Instructions to follow: Extend the text on Casablanca below, picking up right after its final sentence.

For Ilsa is now married to a leader in the French Resistance Victor Laszlo (Paul Henreid). In a flashback we learn Rick and Ilsa had a brief romance before the fall of Paris and were considering marriage.  Rick is clearly still in love with Ilsa, but also finds himself in a position to aid the Resistance. Laszlo is an honorable man as well. All realize they are caught up in a cause greater than themselves.

Few films have better blended international intrigue and romance better than Casablanca. The pacing and editing are flawless, way ahead of their time in narrative drive.  And unlike a James Bond film, Rick's not a cold blooded killer but one who quietly helps people who have no where to go. In a moving scene he secretly helps two Bulgarian refugees fleeing Nazi Europe.

What are some of my favorite moments?  My favorite exchange happens when Rick defies a couple of Nazis. He suggests the Germans stay away from certain sections of New York City. Quiet confidence defeats blustering arrogance.

Perhaps the most memorable part is when the band plays the "Le Marseilles" to defy the Nazi occupiers - an inspiring moment that encapsulates the 1940s struggle against Fascism. Many of the extras were actual refugees from Europe.

Stored data:
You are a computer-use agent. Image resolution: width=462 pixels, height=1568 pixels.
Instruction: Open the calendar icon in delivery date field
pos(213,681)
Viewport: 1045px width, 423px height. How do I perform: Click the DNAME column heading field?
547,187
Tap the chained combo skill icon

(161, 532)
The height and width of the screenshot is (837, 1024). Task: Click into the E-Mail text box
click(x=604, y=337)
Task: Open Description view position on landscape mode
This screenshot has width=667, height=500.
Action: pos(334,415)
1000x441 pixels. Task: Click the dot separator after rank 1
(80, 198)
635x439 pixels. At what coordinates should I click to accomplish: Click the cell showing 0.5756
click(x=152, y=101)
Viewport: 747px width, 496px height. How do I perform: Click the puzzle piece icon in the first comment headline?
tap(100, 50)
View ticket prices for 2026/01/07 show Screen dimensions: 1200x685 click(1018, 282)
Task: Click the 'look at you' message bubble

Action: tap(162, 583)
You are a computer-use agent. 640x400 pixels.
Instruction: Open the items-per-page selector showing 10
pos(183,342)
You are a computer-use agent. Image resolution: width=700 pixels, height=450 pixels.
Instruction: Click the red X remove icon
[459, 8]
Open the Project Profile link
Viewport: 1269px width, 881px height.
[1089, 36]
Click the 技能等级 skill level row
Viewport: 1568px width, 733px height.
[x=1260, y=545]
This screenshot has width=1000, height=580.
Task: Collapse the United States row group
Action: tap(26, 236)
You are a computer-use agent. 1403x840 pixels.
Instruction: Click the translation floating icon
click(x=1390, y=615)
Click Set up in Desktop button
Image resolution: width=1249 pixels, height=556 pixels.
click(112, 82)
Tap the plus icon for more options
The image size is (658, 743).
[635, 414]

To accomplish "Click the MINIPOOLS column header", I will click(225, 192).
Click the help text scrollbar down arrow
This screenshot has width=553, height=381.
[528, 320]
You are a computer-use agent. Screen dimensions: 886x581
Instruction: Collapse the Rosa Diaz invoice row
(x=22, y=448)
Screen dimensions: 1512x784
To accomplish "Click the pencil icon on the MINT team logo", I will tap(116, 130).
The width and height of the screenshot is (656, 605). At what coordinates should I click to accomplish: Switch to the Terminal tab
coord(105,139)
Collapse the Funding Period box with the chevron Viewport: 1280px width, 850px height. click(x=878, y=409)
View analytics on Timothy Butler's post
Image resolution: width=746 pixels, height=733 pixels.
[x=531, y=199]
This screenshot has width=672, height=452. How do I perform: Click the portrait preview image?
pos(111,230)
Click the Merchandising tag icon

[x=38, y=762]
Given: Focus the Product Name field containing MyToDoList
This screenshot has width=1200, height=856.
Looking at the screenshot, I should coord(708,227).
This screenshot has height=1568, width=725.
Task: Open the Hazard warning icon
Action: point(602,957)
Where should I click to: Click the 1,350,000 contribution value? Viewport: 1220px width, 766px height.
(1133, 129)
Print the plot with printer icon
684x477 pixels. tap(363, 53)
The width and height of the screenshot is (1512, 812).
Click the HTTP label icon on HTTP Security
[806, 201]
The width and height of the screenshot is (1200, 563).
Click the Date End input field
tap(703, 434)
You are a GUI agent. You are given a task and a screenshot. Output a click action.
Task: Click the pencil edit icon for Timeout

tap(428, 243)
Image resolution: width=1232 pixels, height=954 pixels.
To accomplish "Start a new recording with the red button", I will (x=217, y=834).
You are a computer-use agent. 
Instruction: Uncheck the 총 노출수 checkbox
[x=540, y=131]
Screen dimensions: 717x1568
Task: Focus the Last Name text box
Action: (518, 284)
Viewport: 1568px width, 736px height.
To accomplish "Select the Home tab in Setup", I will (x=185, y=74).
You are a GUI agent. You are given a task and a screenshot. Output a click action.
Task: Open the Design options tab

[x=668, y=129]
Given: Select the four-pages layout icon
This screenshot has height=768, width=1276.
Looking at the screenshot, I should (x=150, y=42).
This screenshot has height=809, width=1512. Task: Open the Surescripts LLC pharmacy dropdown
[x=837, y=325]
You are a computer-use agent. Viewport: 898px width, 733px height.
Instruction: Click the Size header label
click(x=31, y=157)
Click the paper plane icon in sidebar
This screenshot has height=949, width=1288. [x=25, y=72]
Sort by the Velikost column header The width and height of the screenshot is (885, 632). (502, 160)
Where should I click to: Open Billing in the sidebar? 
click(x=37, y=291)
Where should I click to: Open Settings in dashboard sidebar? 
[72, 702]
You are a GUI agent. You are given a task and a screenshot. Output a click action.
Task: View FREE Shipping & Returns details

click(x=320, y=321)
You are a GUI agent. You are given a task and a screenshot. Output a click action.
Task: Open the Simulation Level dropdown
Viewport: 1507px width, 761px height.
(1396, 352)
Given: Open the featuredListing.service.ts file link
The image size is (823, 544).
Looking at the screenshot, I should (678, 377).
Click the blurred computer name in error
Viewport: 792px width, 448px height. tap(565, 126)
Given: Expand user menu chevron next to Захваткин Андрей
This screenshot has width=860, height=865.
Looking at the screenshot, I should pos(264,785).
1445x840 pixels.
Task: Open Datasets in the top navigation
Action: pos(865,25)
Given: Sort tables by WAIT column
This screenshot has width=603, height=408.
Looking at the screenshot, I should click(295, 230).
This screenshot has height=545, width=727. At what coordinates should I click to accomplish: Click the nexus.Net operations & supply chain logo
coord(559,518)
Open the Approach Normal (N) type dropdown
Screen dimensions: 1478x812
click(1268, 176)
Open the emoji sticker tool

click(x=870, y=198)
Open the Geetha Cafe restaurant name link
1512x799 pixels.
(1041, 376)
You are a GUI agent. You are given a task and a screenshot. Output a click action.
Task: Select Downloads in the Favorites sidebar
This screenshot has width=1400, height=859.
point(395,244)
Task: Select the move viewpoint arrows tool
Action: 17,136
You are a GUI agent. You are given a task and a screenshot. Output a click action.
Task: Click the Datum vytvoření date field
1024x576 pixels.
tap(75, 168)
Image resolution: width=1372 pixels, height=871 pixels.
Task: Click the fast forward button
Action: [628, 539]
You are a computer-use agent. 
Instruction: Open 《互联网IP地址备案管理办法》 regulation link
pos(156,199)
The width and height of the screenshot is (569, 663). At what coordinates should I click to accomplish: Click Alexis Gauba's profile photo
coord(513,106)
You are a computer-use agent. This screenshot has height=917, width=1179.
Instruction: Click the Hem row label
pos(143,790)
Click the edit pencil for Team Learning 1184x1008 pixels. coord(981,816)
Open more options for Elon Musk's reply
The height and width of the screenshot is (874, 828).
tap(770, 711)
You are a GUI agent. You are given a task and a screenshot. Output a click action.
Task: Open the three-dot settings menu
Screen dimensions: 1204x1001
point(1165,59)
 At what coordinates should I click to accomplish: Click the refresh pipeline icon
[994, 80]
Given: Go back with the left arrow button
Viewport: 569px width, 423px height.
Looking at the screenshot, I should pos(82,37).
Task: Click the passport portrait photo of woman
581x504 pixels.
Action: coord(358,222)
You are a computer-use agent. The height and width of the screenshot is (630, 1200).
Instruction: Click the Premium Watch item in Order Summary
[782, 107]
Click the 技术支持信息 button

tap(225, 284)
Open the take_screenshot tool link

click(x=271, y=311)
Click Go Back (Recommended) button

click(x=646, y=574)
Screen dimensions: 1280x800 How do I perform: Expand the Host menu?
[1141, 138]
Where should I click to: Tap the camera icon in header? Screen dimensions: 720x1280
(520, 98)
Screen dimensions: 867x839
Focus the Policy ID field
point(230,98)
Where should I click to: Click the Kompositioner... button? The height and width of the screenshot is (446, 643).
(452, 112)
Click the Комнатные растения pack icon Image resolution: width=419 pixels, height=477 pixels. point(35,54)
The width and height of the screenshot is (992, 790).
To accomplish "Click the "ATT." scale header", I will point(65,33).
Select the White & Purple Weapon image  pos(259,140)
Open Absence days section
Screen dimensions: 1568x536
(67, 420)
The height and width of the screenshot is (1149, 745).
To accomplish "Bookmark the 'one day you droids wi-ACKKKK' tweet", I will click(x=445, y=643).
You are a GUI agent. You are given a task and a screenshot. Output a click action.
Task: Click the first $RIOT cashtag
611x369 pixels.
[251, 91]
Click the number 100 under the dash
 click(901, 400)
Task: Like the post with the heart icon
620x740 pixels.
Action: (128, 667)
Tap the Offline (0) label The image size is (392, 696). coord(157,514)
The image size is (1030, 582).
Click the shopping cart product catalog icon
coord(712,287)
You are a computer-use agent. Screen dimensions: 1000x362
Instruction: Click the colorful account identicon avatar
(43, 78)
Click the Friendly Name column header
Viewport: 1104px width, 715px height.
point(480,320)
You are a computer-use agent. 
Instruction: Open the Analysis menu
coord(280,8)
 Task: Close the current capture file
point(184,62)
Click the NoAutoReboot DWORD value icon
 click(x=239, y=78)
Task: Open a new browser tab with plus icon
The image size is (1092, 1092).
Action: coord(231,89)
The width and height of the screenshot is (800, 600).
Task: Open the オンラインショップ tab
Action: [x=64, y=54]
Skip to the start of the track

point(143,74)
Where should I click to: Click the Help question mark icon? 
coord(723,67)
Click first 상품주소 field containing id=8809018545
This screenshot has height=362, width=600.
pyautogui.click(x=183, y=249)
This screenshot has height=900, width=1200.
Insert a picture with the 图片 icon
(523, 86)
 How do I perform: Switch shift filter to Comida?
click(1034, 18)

Result:
Rick and Ilsa must decide whether to get back together or to do what's best for the cause. Like Sydney Carton in A Tale of Two Cities, Rick decides to sacrifice himself for something greater.

As movie critic Leonard Maltin once observed, Casablanca proves the old Hollywood studio system could produce great art.  Although not as innovative as Citizen Kane that came out the year before, Casablanca exemplifies superior storytelling told with punch and verve.

As the world once again faces a refugee crisis and a resurgence of coarse nationalism, we realize how fragile democracy can be and how it must be defended at all costs. Casablanca reminds us people have faced these challenges before.

And last but not least, the Bogart persona remains ever more relevant. Rick meets the chaos of the world with a wry shrug of the shoulder. In the face of stupidity and outright villainy he quietly takes action on the side of good.  That's the resonance for 2017.